Your objective. Scan the records for the string "computer" and copy every line that holds it.

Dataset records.
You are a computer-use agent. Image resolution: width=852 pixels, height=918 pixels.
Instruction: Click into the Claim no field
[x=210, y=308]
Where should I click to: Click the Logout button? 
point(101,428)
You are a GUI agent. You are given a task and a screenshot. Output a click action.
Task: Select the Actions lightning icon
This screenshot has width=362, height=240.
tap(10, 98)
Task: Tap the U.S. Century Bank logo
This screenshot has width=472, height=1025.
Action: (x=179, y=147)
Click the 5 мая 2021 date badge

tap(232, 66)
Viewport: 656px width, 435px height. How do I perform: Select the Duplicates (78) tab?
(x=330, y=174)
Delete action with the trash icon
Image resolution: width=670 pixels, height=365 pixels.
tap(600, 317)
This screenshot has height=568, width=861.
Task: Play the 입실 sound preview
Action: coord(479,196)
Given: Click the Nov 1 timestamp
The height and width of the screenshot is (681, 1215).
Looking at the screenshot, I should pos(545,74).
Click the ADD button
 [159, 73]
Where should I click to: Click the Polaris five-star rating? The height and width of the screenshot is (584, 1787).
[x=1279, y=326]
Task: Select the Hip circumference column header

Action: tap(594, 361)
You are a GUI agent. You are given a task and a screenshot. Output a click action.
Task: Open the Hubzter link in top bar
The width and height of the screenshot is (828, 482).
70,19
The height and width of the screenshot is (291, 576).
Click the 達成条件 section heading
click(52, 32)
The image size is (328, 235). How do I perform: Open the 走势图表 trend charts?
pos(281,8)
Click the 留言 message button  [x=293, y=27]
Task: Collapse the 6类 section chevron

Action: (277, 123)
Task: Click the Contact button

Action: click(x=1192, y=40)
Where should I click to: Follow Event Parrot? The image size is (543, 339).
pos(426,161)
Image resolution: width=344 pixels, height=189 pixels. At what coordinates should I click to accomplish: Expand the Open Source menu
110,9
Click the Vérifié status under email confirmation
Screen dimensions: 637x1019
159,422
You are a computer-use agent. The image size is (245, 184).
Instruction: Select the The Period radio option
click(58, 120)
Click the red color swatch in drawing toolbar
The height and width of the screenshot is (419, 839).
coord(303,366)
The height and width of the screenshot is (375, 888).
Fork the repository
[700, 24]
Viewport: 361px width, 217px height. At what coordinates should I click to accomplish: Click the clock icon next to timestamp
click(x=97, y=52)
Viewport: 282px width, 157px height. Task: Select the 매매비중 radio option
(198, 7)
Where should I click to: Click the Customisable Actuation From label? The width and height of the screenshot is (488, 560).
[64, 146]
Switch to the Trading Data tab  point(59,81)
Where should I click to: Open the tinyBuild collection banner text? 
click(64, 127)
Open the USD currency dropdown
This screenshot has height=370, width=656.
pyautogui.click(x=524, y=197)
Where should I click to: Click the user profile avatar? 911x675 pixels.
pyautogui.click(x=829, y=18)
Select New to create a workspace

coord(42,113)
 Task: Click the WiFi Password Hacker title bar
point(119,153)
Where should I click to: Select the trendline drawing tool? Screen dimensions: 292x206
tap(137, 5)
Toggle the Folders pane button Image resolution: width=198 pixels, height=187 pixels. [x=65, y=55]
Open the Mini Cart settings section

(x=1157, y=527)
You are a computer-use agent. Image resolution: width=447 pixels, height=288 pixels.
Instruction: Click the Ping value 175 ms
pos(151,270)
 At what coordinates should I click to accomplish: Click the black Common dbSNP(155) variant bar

Solution.
You are a computer-use agent. Image resolution: width=852 pixels, height=918 pixels.
You are a computer-use agent. The image size is (245, 184).
You are a computer-use agent. Image resolution: width=447 pixels, height=288 pixels.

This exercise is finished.